The original function you have is defined over all real numbers. There is no need to check the domain of the derivative.
so I tried doing this problem but I'm having difficulty, please help
find all critical numbers for the function f(x)=(9-x^2)^(3/5)
First thing i did was to find the derivative which i got -6x/[5(9-x^2)^(2/5)]
The next thing was to find when f'(x)=0, so i set the derivative equal to 0 to get x=0
I then checked to see when the derivative is undefined. To do this i set the denominator of the derivative [5(9-x^2)^(2/5)] to zero and got x=3 and x=-3.
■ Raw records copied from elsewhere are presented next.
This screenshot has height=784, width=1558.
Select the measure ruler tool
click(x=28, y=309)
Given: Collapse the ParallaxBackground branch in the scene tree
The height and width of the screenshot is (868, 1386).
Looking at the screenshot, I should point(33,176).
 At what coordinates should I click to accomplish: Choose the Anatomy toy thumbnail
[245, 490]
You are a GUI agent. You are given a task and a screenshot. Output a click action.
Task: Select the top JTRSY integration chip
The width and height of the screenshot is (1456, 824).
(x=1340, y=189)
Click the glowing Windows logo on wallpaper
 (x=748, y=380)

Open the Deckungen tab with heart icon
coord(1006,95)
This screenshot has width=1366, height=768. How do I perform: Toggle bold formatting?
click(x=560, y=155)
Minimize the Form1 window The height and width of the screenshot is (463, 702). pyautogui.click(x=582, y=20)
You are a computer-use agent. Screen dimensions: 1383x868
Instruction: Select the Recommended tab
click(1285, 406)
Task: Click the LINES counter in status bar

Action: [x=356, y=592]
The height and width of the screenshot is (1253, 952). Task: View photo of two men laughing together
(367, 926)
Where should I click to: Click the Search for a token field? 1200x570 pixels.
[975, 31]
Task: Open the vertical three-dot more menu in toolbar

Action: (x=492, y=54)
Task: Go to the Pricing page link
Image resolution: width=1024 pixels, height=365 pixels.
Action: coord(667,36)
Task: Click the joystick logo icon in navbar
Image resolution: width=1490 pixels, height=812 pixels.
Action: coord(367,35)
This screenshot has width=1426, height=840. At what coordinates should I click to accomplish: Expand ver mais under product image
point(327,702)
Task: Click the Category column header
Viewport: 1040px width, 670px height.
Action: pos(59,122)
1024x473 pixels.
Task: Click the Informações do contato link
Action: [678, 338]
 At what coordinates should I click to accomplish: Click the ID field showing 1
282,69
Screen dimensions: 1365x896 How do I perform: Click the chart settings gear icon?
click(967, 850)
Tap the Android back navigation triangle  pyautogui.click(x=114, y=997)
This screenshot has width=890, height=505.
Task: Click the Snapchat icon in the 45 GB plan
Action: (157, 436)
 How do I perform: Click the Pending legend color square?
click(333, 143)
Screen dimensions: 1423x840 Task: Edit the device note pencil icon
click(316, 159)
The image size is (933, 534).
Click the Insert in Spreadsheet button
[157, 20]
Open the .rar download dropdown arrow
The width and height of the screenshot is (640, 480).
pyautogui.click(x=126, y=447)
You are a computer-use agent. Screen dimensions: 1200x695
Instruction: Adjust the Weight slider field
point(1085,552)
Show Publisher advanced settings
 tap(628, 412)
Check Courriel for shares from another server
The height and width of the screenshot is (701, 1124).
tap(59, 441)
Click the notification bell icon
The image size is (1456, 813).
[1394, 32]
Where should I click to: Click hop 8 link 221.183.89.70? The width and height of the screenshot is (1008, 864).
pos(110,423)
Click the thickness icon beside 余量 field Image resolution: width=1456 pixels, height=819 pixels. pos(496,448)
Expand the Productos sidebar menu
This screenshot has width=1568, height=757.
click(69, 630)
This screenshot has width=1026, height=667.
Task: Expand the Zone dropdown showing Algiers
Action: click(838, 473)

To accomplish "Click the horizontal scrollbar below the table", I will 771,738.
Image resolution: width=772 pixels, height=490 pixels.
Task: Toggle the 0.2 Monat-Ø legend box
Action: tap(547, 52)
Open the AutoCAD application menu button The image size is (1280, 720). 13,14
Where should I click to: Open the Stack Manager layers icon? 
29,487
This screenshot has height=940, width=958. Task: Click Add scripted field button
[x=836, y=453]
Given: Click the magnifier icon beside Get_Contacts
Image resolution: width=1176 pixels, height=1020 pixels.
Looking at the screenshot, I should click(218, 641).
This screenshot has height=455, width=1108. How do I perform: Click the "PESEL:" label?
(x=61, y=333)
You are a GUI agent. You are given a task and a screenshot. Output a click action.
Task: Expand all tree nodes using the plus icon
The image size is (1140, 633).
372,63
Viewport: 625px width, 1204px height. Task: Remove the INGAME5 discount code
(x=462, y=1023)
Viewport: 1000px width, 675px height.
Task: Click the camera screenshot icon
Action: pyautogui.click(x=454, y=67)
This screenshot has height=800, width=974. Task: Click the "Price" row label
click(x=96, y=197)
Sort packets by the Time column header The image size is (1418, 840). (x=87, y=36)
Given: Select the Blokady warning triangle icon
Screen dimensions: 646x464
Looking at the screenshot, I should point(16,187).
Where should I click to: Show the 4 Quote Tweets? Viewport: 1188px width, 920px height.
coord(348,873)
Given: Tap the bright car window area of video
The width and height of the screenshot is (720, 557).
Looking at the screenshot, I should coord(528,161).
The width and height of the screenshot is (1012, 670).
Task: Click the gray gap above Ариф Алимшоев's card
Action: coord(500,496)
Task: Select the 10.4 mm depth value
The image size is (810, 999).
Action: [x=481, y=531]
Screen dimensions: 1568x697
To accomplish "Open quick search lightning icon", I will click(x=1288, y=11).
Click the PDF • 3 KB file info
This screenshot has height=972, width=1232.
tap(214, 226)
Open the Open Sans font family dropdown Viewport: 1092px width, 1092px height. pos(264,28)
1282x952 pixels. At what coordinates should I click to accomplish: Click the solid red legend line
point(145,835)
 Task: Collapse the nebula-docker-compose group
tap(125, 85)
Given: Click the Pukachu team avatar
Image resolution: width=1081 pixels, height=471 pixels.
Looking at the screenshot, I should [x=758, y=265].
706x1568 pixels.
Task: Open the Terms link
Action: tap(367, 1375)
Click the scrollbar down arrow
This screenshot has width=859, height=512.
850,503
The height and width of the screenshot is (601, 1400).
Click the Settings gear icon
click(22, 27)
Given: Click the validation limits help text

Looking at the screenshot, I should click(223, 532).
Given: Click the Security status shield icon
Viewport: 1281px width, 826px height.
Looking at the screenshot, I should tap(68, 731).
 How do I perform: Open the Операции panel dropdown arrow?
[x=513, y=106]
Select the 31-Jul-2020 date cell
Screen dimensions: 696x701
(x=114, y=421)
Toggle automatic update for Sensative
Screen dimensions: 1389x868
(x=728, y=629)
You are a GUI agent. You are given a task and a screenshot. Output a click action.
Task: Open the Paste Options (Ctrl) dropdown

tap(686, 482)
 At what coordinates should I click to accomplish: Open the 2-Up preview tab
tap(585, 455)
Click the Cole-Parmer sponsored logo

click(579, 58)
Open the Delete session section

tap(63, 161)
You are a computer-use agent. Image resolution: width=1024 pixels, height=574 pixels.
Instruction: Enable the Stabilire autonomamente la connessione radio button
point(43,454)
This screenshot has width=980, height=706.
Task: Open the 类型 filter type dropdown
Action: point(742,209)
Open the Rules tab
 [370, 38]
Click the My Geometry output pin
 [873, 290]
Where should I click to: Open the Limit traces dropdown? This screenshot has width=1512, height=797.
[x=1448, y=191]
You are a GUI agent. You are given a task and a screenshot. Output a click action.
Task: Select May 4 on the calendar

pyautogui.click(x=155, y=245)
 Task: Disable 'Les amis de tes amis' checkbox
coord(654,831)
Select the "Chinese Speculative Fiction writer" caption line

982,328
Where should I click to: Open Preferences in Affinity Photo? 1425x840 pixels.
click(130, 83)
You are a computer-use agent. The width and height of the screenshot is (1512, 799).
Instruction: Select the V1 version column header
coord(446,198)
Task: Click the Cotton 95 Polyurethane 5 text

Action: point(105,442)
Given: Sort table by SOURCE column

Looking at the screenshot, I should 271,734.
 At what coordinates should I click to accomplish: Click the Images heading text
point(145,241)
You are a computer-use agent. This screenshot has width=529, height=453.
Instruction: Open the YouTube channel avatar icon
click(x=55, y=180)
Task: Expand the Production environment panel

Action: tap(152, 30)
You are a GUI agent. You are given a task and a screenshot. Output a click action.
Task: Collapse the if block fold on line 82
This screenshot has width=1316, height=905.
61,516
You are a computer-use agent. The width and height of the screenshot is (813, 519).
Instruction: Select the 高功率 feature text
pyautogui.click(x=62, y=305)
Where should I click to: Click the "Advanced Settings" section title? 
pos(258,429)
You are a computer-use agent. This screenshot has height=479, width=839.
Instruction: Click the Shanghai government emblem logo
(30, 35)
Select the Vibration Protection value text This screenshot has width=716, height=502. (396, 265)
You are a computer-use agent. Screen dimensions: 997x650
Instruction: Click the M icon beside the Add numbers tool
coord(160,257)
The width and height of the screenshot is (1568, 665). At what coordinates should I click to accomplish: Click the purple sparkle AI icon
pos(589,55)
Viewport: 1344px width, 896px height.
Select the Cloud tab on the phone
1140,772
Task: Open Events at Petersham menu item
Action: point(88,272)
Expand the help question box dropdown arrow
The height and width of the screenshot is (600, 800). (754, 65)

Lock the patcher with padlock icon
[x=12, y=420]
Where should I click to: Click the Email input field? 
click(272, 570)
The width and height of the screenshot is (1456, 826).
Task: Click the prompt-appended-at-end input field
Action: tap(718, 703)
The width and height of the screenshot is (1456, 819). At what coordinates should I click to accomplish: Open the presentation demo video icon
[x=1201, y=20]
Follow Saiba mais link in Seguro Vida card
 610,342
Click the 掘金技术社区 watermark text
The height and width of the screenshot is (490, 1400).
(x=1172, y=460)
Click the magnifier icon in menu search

are x=0,-3,3 right? I graphed the original function on my calculator and can't find anything specific about these points. also, i used the derivative function on my calculator to get the derivatives at these points, i thought that i'm not supposed to be able to do this since the derivative is supposed to be undefined at x=3 and x=-3
rawkstar,
I think you're right. The derivative is 0 when x=0 and undefined when x={-3,3}.
I graphed the function and it appears to have vertical asymptotes at x={-3,3} and it passes through 0 at x=0.
The original function is most definitely defined over the reals, regardless of the domain of it's derivative.
The behavior of the derivative (including its domain) will help describe the behavior of the original function, but the two are not necessarily linked as far as domain is concerned.